Über Schusterjungen und Hurenkinder

»Schusterjunge « und »Hurenkind« sind Begriffe aus dem Schriftsatz. Sie beschreiben zwei Fehler, die einen Text in einem Buch oder Magazin unschön aussehen lassen und deshalb vermieden werden sollten – ein »Hurenkind« muss auf jeden Fall verhindert werden.

Inzwischen versucht man von den alten Begriffen weg zu kommen. Der »Schusterjunge« wird als »Waisenkind« bezeichnet, im südlichen Sprachraum wir auch die Bezeichnung »Findelkind« benutzt.
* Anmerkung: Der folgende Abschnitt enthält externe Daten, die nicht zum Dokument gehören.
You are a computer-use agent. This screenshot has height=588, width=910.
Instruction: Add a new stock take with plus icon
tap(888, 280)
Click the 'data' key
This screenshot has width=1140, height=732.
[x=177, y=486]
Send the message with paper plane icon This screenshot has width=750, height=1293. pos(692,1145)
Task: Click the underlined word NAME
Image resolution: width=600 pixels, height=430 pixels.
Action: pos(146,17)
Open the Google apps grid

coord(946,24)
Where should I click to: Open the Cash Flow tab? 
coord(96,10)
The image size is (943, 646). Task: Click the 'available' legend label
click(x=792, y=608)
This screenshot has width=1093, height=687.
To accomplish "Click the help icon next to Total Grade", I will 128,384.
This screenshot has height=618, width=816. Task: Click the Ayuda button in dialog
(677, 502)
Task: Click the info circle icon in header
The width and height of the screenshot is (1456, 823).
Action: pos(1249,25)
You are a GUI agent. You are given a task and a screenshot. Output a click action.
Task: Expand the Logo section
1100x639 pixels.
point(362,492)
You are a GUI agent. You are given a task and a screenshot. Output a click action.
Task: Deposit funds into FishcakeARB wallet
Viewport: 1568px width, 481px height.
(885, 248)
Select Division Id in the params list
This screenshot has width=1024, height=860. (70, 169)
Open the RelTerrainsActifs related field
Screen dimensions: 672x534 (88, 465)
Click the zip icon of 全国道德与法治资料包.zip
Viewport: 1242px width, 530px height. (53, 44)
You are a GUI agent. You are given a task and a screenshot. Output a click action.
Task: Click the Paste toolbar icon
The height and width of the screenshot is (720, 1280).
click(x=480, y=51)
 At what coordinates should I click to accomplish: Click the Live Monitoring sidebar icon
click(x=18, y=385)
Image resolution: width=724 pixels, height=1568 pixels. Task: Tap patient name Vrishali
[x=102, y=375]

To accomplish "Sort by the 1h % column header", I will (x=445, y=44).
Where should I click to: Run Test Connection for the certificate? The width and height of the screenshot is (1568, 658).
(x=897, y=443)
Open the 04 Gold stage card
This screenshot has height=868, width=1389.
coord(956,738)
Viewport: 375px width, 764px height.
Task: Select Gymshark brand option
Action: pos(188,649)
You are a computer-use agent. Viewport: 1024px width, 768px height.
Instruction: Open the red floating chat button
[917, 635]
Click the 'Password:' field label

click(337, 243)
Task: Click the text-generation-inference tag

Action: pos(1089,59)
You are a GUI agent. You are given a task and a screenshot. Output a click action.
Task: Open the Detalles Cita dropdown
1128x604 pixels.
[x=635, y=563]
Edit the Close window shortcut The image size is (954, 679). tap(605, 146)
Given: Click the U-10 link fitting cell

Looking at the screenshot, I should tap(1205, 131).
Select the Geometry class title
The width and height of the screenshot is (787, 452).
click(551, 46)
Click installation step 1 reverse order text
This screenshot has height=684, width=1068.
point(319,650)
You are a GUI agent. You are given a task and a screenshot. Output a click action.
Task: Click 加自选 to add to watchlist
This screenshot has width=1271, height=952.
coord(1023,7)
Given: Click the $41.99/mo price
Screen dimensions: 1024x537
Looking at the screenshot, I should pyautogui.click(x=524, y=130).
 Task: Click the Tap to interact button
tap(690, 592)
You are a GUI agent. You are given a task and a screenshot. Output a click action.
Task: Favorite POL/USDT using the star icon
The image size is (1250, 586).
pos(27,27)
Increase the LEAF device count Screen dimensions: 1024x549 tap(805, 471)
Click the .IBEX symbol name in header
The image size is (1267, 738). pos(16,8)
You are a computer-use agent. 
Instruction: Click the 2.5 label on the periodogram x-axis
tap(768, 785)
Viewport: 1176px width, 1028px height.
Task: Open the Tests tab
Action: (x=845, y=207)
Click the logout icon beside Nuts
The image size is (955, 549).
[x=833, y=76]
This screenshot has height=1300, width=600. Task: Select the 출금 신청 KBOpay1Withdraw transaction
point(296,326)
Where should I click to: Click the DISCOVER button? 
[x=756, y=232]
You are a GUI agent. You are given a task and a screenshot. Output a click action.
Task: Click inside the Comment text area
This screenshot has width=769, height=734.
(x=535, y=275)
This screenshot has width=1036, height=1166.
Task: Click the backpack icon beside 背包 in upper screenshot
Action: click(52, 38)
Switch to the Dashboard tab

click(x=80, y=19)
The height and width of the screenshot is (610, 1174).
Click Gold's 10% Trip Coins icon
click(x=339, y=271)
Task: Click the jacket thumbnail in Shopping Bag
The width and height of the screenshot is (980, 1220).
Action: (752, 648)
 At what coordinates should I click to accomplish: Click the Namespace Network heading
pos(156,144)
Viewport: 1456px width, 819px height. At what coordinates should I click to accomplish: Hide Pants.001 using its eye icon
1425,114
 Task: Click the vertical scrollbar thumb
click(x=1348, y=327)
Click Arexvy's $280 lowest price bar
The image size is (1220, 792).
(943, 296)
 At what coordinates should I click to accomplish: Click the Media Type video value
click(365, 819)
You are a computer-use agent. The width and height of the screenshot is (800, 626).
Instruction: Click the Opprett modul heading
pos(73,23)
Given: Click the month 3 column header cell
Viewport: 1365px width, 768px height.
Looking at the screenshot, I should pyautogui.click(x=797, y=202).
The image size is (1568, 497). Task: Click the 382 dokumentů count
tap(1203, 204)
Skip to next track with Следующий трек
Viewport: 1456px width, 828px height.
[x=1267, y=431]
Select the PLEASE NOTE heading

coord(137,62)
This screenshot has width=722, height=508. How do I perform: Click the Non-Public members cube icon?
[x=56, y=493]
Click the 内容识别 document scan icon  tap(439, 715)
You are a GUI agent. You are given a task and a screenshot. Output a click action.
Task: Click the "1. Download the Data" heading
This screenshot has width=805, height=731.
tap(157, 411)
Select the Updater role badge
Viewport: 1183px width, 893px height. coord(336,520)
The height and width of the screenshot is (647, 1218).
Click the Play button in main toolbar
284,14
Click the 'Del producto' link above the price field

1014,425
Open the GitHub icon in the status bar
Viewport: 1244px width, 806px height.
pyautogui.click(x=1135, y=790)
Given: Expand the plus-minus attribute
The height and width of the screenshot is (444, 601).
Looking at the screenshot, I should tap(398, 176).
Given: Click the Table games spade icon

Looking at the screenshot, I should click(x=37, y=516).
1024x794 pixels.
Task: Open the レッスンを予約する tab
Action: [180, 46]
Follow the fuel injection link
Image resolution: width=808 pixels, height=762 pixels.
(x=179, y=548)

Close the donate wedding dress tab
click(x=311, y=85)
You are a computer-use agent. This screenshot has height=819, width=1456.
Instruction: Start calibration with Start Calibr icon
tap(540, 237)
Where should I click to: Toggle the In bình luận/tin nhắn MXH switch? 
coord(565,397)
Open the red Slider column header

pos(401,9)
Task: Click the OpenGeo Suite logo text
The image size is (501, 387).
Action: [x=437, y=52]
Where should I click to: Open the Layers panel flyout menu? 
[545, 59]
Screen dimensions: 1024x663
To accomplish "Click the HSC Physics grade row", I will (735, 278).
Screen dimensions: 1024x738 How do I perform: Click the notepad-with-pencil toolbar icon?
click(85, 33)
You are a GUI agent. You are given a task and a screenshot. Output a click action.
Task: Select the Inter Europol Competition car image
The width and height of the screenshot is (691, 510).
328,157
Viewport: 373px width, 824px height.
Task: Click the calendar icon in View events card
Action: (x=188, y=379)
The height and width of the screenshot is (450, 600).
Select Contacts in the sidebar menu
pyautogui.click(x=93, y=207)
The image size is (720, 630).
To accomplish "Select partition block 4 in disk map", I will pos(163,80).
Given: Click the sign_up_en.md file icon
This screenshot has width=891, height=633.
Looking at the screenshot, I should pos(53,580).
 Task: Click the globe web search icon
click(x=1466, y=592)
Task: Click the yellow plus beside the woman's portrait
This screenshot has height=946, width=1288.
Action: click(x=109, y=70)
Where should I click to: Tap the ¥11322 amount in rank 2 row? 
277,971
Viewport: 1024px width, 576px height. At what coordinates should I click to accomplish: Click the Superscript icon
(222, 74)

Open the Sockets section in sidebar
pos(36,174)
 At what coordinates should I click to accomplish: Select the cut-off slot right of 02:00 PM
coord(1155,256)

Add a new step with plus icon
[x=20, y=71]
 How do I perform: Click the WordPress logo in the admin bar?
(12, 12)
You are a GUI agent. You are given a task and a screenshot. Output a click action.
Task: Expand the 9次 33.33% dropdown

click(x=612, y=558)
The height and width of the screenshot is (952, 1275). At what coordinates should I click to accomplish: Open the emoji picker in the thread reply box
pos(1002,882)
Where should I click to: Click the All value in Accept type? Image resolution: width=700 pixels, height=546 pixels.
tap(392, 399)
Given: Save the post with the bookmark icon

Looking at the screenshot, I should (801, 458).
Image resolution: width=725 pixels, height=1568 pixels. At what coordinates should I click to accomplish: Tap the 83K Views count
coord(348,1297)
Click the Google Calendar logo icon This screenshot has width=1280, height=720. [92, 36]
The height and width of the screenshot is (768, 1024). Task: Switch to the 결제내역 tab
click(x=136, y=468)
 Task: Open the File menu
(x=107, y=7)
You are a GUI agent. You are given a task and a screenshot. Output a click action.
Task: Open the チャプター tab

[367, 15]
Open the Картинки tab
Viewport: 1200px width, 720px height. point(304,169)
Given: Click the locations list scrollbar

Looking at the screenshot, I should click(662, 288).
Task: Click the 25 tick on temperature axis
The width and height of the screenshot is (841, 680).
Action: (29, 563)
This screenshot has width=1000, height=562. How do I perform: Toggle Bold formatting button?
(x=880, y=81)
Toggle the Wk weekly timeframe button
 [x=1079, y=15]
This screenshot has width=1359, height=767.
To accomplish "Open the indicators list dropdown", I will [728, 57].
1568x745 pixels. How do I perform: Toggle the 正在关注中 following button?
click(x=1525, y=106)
Für das »Hurenkind« wird heute eher die Bezeichnung »Witwe« benutzt.

Schusterjunge bzw. Waisenkind

Ein »Schusterjunge« beschriebt die Anfangszeile eines Absatzes am Seiten- oder Spaltenende. Steht die erste Zeile des Absatz am Spalten- oder Seitenende, wirkt das Satzbild unruhig und unschön (siehe Abb. 1).

Abb. 1 Abb. 1

Besser/richtiger sind mind. zwei Zeilen des Absatzes am Spalten- oder Seitenende (siehe Abb. 2). Dies erreicht man unter anderem durch ein- oder austreiben einer Zeile oder des kürzen des Textes. Auch kann man schauen, ob man durch eine andere Trennung eine Zeile gewinnt.

Abb. 2 Abb. 2

Hurenkind bzw. Witwe

Ein Hurenkind beschreibt die Ausgangszeile eines Absatzes am Seiten- oder Spaltenanfang. Steht also die letzte Zeile vom mehrzeiligen Absatz am Seiten- oder Spaltenbeginn/-anfang, so wird dies als ein Hurenkind/Witwe bezeichnet (siehe Abb. 3).

Abb. 3 Abb. 3

Auch hier gilt: Richtig sind mind. zwei Zeilen am Seiten- oder Spaltenanfang (Abb. 4). Zur Vermeidung des Fehler geht man wie beim Waisenkind vor.

Abb. 4 Abb. 4

InDesign bietet in den Absatzformatoptionen > Umbruchoptionen die Möglichkeit, das trennen von Zeilen am Anfang/Ende eines Absatz zu verhindern (siehe Abb. 5).

Abb. 5 Abb. 5

InDesign bricht an der Stelle hart um, sodass am Ende einer Seite eine Zeile fehlt, was auch nicht immer schön aussieht (siehe Abb. 6). Hier muss man also genau schauen, ob man diese Option nutzt.